■ Document segment:
☆ ☆ ☆
It is already apparent that these two consecutive years are highly correlated.

2.2. Correlation Matrix

2.2.1. Considerations

As previously done with countries, a year correlation matrix will be built.

We first define the scope of the matrix.

In [11]:
number_of_years = len(years_available)
years_in_matrix = years_available
years_correlation = np.zeros([number_of_years, number_of_years])
print years_in_matrix
[1938, 1975, 1980, 1981, 1983, 1985, 1986, 1988, 1989, 1990, 1992, 1993, 1994, 1995, 1996, 1997, 1998, 1999, 2000, 2001, 2002, 2003, 2004, 2005, 2006, 2007, 2008, 2009, 2010, 2011, 2012, 2013, 2014, 2015, 2016, 2017, 2018, 2019]

And we build the matrix

In [12]:
data = np.load('Data/year_capability_dict.npy').item()
for row in range(number_of_years):
    print 'Processing year {} / {} ({})\r'.format(row + 1, number_of_years, years_in_matrix[row]),
    year_1_list = data[years_in_matrix[row]]
    for column in range(number_of_years):
        
        year_2_list = data[years_in_matrix[column]]

        years_correlation[row, column] = stats.pearsonr(year_1_list, year_2_list)[0]
        

In [13]:
plt.subplots(1,1,figsize=(9, 9))
☆ ☆ ☆
■ Material supplied:

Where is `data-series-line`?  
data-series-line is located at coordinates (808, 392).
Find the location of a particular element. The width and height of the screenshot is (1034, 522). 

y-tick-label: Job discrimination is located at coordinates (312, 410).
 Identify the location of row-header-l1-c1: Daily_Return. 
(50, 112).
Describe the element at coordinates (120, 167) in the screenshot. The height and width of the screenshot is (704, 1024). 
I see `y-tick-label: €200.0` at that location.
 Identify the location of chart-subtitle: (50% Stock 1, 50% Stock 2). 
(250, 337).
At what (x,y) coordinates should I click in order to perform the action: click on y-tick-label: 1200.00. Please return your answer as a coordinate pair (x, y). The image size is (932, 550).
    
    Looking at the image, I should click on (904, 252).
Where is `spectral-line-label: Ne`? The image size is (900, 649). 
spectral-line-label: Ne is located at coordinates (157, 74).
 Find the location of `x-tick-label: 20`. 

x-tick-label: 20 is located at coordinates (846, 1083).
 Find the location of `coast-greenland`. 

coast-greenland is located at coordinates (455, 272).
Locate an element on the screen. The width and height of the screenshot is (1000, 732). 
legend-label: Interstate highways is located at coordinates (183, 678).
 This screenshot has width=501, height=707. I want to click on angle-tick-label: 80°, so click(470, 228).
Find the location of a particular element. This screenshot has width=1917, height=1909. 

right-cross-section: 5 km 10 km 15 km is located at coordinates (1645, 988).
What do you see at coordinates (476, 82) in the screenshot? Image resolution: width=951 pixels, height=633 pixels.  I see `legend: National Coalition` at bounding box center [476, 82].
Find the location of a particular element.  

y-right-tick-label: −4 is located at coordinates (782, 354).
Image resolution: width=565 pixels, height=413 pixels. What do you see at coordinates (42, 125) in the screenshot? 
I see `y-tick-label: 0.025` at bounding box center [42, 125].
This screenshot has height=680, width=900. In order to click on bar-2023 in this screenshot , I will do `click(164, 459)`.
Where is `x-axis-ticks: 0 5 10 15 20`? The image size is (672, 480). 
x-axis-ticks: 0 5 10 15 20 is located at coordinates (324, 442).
☆ ☆ ☆
■ Task 1:
Answer these questions about the year correlation matrix excerpt, each on its own line:
(a) What is the earliest year in the printed list of years in the matrix?
(b) From which file path are the data loaded before the matrix is built?
(c) What figure size is passed to plt.subplots?
■ Task 2: Go on with the year correlation matrix excerpt, starting after its final line.

■ Response box 1:
(a) 1938
(b) Data/year_capability_dict.npy
(c) (9, 9)

■ Response box 2:
plt.subplot(111)
sns.heatmap(years_correlation, cbar=False, square=True, yticklabels=years_in_matrix, xticklabels=years_in_matrix)
plt.title('Years Correlation Matrix: Unordered', size=13)
plt.show()

There seems to be a lot of data missing.

Let's plot the amount of records in our databse over time to get a better sense on how to approach the problem.

In [14]:
# get all of the data
data = DataFrame(connection_to_graph.data(years_available_q)).as_matrix()
raw = [int(a) for a in data[:-1, 0]]
timeline = range(min(raw), max(raw))
qtties = []

# build a timeline and number of records. 
for year in timeline:
    if year not in raw:
        qtties.append(0)
    else: 
        idx = find_index(str(year), list(data[:, 0]))
        qtties.append(data[idx, 1])
        
amountOfRecords = np.column_stack((timeline, qtties))

# plot the graph
plt.style.use('seaborn-darkgrid')
plt.subplots(1,1,figsize=(16, 5))
plt.subplot(111)
plt.title("Number of assets over time")
plt.xlabel("Year")
plt.ylabel("Number of Available assets")
plt.plot(timeline, qtties)
plt.show()

2.2.2. Final co-ocurrence matrix

To counteract the fact that our dataset is not uniformily distributed across the years, we will only consider the last 15 years. [2004-2018]

In [15]:
number_of_years = 22
years_in_matrix = years_available[:-1][-number_of_years:]
years_correlation = np.zeros([number_of_years, number_of_years])

We now rebuild and plot the heatmaop of correlations.

In [16]:
data = np.load('Data/year_capability_dict.npy').item()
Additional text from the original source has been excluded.